Sales Chatbot that read all your pages. How does it work?

Hello everyone, how are you?

I’m here to ask for your help. I’m curious about how a certain app that I use was developed. Could you help me understand the steps that may have been taken? I think it would be interesting to know a little more about how these things work.

Basically, this app creates a chatbot that helps the customer in an ecommerce.

It reads all the pages on a site and then generates the chat that can be implemented with a script.

The app is https://zipchat.ai

You can see it working here:

Certainly embedding was used, am I right?

Thank you in advance for your help!

The immediate answer would be: a hybrid vector database index

Embeddings are a great start, but fail when it comes to connections and relationships. In my experience, they seem to work perfectly when attempting with single-shot message such as “What is the biggest product? What is product X?”, but, delving deeper into the chaotic mess of a conversation, foundational cracks appear. For this reason. I would say that embeddings work wonders for search engine results, but are not sufficient by themselves for conversational agent information retrieval.

When considering using a chatbot for e-commerce, you should really take in considertion 重新排名  |  Machine Learning  |  Google Developers Otherwise, you are just an over-complicated and possibly incorrect knowledge base Q&A bot. In most cases, a keyword-based search can return better results than semantics when it comes to product information retrieval if one had to pick between one or the other. So, a huge question is: “What makes a chat service better for e-commerce customer support?” Well, in my experience, speaking with a human is amazing because they had these intricate relations and connections already. So I can say something like “I have a bad knee and want this product, but it’s pretty heavy, what’s something similar?”, and a human can answer it (hopefully). A chat service using embeddings, cannot. In my opinion, a successful chat service must be able to match this level of recommendations.
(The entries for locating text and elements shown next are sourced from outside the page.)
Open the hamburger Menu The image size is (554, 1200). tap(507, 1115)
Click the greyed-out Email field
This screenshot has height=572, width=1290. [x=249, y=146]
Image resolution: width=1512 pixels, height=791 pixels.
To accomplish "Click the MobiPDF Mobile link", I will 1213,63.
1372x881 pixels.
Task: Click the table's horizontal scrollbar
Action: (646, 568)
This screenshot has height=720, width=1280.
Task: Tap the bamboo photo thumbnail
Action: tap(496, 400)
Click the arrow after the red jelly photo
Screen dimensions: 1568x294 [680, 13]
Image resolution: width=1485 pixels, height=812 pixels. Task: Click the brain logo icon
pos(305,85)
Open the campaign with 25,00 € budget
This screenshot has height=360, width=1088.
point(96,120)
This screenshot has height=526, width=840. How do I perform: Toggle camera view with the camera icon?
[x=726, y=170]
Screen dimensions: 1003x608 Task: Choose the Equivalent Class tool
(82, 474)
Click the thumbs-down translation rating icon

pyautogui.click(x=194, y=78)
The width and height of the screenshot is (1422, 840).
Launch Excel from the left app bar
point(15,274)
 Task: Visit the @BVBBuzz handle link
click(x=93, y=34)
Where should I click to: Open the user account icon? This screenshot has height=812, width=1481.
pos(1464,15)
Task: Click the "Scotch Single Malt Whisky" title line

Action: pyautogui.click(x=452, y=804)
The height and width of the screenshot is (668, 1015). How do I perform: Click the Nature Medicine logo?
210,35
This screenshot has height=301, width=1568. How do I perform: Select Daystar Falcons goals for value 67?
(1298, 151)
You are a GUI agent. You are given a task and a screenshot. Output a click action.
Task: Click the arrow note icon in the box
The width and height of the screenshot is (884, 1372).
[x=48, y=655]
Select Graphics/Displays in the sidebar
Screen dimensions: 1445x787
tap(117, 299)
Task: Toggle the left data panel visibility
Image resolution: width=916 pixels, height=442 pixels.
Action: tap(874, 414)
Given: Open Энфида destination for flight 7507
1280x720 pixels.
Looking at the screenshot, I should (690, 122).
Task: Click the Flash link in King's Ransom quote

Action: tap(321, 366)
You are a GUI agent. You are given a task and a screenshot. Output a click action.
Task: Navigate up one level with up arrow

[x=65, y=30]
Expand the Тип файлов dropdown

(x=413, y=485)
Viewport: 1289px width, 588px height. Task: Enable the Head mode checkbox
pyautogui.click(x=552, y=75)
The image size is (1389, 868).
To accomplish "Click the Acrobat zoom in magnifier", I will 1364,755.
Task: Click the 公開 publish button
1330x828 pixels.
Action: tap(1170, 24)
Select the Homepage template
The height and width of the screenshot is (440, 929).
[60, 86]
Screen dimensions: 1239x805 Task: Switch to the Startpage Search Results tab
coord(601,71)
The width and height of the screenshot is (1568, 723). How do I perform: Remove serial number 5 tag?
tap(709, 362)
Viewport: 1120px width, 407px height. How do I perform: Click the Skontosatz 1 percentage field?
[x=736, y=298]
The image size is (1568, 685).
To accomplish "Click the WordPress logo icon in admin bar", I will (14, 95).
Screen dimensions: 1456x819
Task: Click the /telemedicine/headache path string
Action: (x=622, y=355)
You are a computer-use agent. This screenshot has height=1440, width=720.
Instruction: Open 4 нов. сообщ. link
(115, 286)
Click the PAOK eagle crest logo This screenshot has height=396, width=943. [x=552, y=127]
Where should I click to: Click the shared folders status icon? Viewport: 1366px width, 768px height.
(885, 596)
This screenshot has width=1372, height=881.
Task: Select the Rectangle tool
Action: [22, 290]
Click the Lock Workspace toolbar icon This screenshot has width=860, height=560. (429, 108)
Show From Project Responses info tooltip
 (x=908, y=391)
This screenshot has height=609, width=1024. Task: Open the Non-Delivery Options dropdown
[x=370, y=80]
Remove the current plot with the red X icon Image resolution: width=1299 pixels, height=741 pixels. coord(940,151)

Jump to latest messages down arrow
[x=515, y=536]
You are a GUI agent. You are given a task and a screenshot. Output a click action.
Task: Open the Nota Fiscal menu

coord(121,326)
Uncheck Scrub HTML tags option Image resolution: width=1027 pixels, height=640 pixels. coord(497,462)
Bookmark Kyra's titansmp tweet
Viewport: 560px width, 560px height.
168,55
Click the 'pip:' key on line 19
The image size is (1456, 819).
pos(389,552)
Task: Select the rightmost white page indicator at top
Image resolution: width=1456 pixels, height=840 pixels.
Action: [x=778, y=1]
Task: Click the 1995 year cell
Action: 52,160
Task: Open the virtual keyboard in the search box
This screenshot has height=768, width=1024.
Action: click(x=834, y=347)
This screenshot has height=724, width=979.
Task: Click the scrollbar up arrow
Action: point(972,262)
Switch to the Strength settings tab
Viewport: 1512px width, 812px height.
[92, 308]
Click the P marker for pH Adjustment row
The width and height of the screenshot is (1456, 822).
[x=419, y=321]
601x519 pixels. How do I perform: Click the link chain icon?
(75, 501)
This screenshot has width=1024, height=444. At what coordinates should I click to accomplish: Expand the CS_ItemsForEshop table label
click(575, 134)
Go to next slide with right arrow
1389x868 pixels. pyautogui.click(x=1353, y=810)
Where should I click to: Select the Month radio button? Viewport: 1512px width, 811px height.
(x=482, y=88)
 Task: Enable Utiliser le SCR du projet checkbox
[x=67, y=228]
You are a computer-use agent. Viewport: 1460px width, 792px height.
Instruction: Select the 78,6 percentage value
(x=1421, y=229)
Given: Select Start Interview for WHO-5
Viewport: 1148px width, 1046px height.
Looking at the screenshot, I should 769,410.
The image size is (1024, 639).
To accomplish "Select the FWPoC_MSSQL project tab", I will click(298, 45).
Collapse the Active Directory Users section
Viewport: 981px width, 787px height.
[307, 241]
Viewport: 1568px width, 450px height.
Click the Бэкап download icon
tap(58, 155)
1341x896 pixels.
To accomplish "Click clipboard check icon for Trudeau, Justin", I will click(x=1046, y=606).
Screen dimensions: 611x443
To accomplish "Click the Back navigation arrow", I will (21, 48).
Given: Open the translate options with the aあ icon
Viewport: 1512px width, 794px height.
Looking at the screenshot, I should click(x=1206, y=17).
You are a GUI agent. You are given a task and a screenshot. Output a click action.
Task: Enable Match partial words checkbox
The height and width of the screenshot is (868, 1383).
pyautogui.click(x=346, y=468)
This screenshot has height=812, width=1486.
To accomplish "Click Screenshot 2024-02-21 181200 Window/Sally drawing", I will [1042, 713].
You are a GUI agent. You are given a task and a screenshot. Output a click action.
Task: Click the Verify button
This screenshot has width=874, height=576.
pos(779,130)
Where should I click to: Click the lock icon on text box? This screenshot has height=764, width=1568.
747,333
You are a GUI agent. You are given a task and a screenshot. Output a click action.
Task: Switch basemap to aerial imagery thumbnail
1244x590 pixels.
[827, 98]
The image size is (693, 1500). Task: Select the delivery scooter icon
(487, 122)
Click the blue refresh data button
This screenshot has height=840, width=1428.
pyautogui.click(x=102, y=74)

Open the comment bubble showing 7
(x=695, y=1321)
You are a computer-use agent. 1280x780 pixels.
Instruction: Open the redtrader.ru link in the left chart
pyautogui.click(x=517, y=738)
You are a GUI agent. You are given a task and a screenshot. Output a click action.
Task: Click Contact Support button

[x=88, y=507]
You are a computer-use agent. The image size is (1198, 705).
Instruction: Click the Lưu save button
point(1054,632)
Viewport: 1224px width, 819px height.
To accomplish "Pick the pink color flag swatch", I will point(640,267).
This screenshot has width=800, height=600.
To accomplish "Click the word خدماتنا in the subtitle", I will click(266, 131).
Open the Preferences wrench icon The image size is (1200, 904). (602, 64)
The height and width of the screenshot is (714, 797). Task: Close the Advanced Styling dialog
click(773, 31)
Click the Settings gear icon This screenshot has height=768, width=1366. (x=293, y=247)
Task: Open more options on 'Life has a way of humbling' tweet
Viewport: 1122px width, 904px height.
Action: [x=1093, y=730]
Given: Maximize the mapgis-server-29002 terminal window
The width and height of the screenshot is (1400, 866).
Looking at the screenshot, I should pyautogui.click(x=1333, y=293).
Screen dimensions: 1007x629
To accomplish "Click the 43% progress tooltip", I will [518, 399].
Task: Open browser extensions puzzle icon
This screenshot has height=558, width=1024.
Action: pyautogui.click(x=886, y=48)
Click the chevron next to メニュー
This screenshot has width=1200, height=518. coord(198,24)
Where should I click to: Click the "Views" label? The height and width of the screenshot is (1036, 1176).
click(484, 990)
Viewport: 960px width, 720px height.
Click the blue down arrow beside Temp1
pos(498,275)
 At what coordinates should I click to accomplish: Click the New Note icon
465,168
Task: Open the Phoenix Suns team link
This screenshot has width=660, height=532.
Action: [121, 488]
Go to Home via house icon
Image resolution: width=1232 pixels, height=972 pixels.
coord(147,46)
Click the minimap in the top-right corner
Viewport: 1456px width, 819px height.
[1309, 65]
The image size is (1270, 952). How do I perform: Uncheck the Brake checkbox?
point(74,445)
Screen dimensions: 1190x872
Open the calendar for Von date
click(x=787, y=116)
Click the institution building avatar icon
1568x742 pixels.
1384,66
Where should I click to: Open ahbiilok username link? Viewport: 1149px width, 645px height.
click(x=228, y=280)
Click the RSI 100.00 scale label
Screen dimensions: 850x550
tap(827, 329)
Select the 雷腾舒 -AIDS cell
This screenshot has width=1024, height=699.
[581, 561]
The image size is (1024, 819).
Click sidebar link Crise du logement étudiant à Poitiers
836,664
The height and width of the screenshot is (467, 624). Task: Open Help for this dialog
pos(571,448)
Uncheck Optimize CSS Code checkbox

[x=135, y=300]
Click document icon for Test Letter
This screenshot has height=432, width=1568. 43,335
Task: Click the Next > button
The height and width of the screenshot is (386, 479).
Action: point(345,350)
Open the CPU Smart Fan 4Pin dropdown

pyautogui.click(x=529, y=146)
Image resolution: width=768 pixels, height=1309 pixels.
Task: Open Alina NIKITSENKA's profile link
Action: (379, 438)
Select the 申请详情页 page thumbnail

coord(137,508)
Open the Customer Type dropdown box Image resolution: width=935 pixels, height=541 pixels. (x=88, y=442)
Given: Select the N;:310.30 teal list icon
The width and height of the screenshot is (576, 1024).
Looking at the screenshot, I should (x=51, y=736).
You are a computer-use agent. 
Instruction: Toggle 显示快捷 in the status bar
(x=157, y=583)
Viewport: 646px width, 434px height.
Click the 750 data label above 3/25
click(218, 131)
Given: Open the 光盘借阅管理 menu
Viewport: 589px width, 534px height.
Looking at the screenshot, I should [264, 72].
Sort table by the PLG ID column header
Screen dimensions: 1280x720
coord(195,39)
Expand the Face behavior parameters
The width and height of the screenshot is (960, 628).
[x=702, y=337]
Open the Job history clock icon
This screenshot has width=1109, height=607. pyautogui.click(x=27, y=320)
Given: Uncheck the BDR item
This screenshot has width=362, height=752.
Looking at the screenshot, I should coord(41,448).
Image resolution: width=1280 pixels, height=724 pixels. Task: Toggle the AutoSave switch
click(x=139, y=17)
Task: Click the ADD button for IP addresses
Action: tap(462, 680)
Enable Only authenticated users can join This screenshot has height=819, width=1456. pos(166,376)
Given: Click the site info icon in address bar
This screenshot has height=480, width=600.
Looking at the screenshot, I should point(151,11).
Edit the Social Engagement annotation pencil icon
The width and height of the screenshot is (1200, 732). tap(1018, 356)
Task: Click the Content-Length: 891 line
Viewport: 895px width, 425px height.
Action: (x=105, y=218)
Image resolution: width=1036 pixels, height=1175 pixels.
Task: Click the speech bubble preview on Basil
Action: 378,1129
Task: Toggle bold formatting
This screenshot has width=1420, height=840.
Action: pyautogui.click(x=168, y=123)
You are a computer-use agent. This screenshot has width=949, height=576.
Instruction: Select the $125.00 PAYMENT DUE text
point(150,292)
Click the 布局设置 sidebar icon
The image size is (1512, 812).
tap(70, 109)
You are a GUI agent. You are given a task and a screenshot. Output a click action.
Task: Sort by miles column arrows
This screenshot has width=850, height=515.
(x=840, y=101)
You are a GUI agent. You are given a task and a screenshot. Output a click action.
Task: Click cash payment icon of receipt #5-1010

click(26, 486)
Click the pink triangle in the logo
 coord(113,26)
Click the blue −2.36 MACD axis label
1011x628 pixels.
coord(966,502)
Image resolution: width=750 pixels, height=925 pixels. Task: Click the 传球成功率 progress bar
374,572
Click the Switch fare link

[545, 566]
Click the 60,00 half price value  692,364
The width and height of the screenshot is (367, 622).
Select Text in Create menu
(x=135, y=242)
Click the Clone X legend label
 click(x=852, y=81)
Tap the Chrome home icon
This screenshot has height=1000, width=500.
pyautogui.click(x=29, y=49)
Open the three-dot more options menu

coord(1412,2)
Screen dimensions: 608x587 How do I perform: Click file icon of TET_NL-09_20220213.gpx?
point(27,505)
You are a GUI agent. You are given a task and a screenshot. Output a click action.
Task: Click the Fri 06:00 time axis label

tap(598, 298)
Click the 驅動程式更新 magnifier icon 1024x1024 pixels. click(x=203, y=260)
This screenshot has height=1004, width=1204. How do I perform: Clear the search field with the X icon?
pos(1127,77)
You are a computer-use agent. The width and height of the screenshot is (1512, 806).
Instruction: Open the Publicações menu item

Answering simple questions such as “What is product X” won’t be as common as one would think, as this information is already retrievable by the customer using click, click

One part of the difficulty is managing token size when injecting context. Either you send every little piece of product information, and hope that A. It fits, and B. It doesn’t cause enough truncation to the conversation that extra context is lost. You can also try making your embedding results more specific and hope that overlapping / mixing doesn’t occur, or that it can even be used properly. I tried to accomplish this using a fine-tuned classifier model to determine the properties of the product that the user was requesting. It worked, but it wasn’t worth it as there’s still much larger, more important issues.

For example, if a user were to start their inquiry with a product question, and then 20 messages later ask for a comparison between the initial product, and a new product. Or even ask for a product that’s “more colorful”. Boom, hallucination, false data, and false product information is produced. Clearly some sort of “contextual stack” is needed.

This also hasn’t even bothered to ask the question: “How does my program, or GPT know when to use embeddings?” Or, are you simply going to request embeddings for every single user message?

Since you are trying to sell this as a service, it’s your responsibility to almost COMPLETELY eliminate domain-specific hallucinations ( :skull: ) that can cause inaccurate product information. For example, what if your chatbot tells a user that a product does something that it doesn’t do? And the user complains and demands a refund?

So, you’ll need to refine your question. What do you want to accomplish? What limitations are you willing to accept? Are embeddings the solution, or are they simply a component? How are you going to prepare your query for embeddings? How can you match each and every manner of asking basically the same with your embedded results? How will you capture nuances that change the product? How are you going to know that you even need to perform a similarity search? How will you follow the conversation, and the web-like contextual structure that it forms?

I’m sorry. I know the worst answer is one that over-complicates the question. But, these are my findings are lots and lots of trial and error. The hybrid vector index (imo) would be a great place to start, and then these other concerns can be addressed after

2 Likes

Yep - even an inverted index like LUNR is blistering fast. I have a future task to blend LUNR with an LLM. I think the combined search architecture could expose some useful experiences.

1 Like

I am on a similar path. Fingers crossed!